_What is needed_. Copy out every line of the items below word for word, leaving out the pictures.

(Saved entries)
★ ★ ★ ★ ★ ★ ★
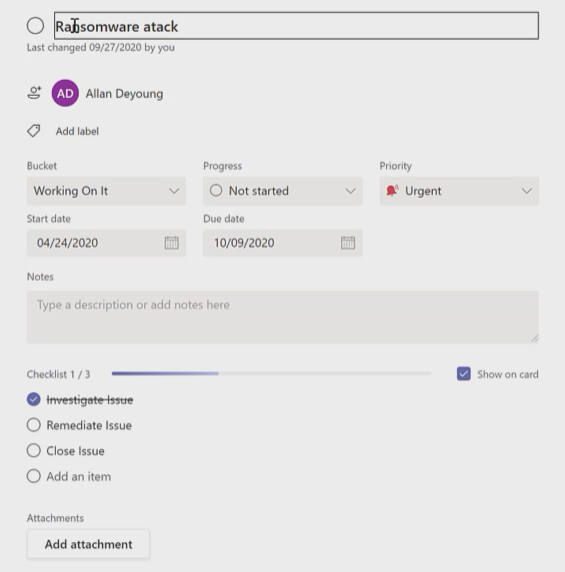Click the Not started progress circle icon
The height and width of the screenshot is (572, 565).
216,190
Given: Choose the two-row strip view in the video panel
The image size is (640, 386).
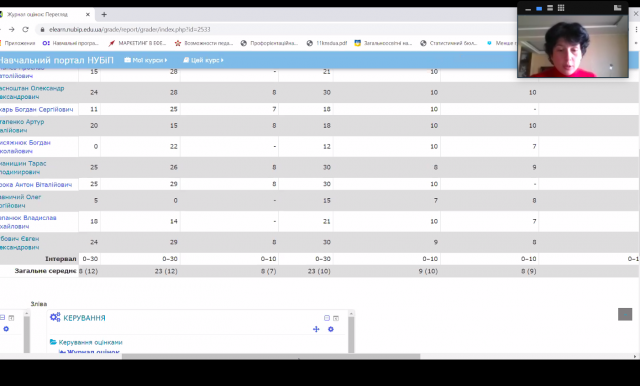Looking at the screenshot, I should pyautogui.click(x=550, y=8).
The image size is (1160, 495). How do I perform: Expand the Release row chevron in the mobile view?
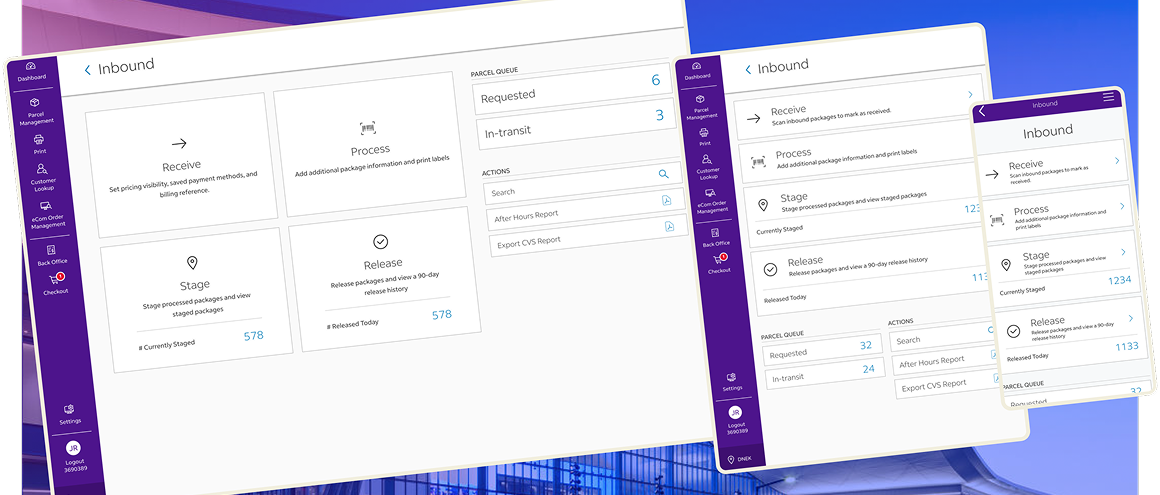[x=1131, y=318]
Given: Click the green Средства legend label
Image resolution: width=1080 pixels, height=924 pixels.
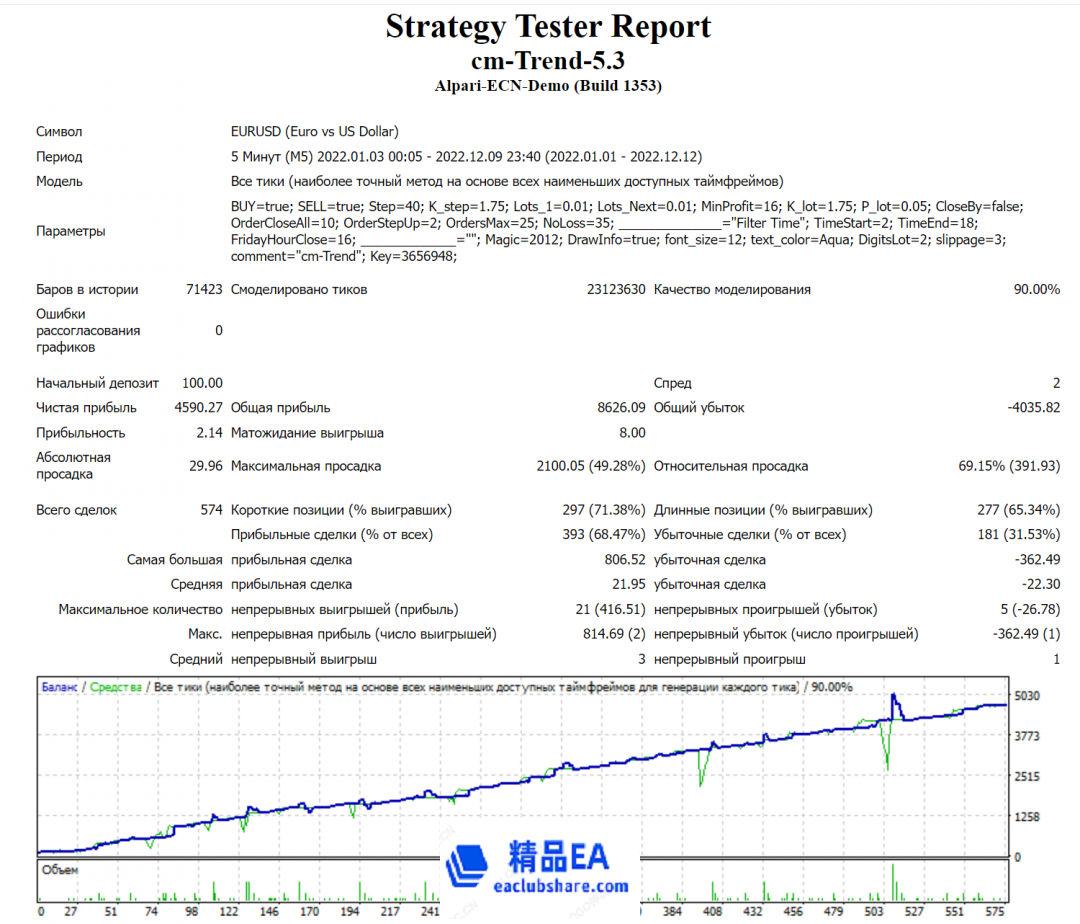Looking at the screenshot, I should point(117,687).
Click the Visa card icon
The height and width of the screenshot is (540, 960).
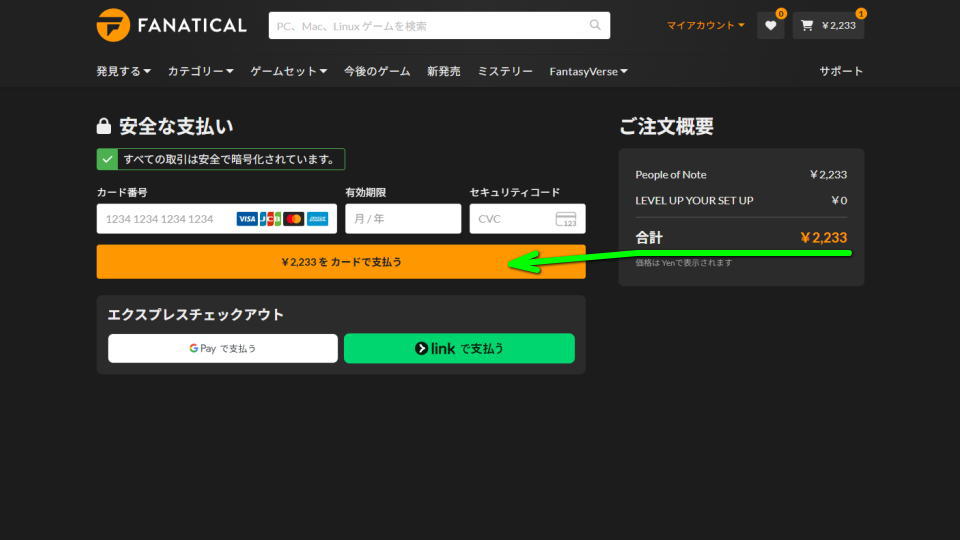tap(246, 219)
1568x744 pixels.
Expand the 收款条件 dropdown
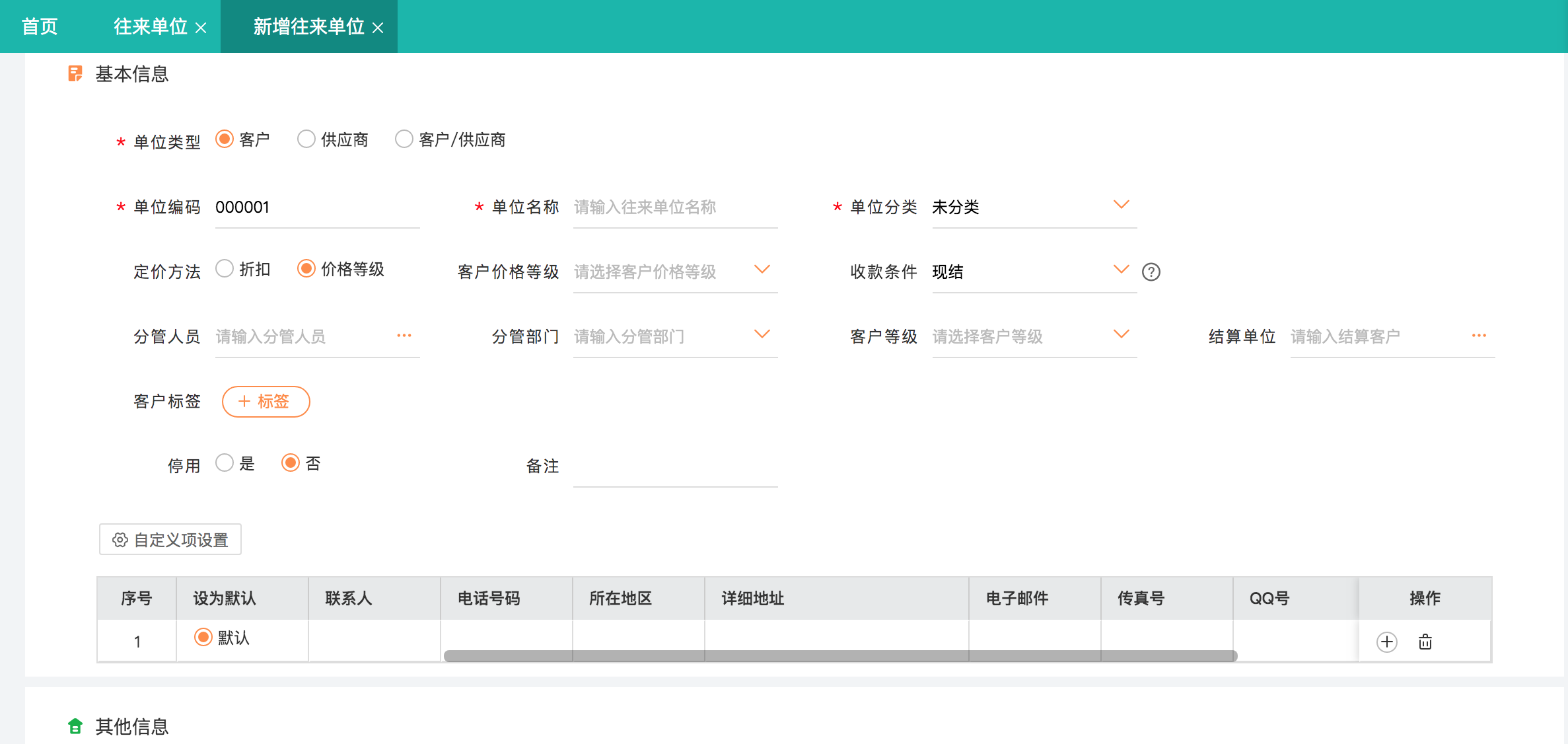coord(1121,271)
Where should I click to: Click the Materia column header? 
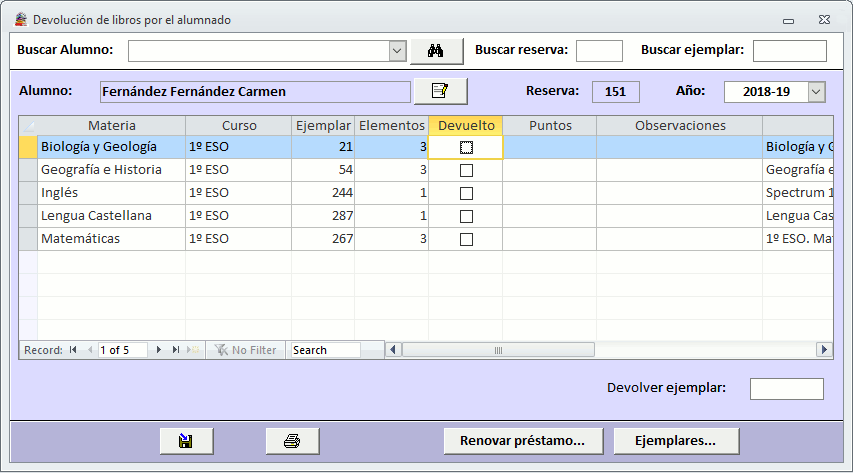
★ ★ ★ ★ ★ ★ ★
_Written response_.
Click the Not started progress circle icon
The height and width of the screenshot is (572, 565).
216,190
Given: Choose the two-row strip view in the video panel
The image size is (640, 386).
Looking at the screenshot, I should pyautogui.click(x=550, y=8).
The image size is (1160, 495). How do I perform: Expand the Release row chevron in the mobile view?
[x=1131, y=318]
Given: Click the green Средства legend label
Image resolution: width=1080 pixels, height=924 pixels.
Looking at the screenshot, I should point(117,687).
Click the Visa card icon
The height and width of the screenshot is (540, 960).
tap(246, 219)
1568x744 pixels.
Expand the 收款条件 dropdown
coord(1121,271)
Where should I click to: Click the Materia column header? 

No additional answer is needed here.